What to produce — Using the records below, locate all lines containing "computer" and return them.

Top of Material for the task

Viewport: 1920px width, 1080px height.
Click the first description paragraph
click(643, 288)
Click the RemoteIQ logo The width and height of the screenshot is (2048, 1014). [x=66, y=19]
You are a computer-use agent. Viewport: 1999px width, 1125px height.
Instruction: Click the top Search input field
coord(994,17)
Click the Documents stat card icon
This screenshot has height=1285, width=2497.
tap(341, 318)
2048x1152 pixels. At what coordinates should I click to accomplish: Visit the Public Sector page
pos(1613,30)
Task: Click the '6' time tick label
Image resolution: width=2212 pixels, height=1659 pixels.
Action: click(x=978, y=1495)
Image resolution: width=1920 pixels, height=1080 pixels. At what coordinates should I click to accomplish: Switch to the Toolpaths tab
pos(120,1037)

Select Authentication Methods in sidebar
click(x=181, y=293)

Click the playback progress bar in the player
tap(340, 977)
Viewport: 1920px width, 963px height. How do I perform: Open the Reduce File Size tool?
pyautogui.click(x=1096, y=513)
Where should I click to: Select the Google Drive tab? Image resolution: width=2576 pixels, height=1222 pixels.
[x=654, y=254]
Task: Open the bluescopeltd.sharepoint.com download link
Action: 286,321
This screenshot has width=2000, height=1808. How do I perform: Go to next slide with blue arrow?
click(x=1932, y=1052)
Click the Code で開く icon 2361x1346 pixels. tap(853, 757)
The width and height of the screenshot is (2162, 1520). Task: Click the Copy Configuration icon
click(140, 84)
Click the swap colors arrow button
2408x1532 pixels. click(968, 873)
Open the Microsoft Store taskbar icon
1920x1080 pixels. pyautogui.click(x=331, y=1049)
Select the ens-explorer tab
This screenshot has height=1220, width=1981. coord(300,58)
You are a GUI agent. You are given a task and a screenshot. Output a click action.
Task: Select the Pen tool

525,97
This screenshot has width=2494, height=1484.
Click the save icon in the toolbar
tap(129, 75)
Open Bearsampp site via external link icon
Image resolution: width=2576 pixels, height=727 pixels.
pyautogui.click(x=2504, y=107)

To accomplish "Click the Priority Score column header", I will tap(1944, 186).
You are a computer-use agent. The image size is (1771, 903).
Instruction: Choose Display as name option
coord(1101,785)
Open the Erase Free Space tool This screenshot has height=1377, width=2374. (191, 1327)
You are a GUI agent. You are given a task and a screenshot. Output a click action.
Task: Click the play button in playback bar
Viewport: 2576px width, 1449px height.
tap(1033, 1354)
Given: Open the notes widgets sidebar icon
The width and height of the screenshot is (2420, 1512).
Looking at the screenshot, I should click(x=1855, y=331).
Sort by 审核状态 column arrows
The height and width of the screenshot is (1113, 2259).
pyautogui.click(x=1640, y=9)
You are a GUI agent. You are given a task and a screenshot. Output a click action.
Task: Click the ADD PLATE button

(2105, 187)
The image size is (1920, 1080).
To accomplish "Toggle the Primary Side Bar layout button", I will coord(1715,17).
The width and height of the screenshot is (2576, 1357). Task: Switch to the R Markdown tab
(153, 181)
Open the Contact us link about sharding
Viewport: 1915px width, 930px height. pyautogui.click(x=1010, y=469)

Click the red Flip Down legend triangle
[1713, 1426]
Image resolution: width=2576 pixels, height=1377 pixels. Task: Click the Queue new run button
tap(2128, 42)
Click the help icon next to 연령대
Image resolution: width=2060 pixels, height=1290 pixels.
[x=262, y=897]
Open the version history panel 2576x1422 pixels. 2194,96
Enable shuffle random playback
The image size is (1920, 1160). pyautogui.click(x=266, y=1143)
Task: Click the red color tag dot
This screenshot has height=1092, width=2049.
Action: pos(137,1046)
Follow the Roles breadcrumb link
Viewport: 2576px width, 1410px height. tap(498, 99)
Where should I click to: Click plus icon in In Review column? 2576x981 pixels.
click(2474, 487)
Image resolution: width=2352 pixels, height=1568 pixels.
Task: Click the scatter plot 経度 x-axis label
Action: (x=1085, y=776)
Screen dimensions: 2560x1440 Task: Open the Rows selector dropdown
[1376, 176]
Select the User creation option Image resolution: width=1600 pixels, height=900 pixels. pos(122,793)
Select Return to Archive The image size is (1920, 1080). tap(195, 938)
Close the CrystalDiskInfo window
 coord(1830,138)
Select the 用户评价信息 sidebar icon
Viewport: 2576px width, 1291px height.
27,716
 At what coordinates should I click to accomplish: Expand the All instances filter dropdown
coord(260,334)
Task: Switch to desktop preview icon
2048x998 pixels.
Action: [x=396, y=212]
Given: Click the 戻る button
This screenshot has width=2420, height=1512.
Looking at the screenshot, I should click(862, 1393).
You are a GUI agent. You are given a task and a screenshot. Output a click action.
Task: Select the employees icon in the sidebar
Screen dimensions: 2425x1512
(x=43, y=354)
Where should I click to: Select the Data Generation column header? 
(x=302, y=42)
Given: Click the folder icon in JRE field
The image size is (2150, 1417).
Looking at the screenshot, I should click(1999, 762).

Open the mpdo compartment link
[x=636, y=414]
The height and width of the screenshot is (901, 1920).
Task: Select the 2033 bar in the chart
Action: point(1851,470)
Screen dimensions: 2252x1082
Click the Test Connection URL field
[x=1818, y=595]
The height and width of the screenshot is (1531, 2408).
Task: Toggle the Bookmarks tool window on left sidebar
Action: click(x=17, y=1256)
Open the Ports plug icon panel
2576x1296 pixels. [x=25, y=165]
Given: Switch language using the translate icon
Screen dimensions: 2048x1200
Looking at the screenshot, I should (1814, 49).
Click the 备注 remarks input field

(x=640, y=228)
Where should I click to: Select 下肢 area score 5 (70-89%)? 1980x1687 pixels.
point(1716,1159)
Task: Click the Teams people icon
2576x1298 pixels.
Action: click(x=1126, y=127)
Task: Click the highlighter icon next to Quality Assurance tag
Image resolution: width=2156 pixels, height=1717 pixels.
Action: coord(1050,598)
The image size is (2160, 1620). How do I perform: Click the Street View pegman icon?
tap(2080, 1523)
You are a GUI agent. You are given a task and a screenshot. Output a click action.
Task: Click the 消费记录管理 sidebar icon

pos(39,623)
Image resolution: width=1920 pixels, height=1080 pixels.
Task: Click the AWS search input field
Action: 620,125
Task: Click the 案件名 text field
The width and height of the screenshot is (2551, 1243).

Bottom of Material for the task

Result of this exercise —
You are a computer-use agent. Viewport: 1999px width, 1125px height.
You are a computer-use agent. The image size is (1771, 903).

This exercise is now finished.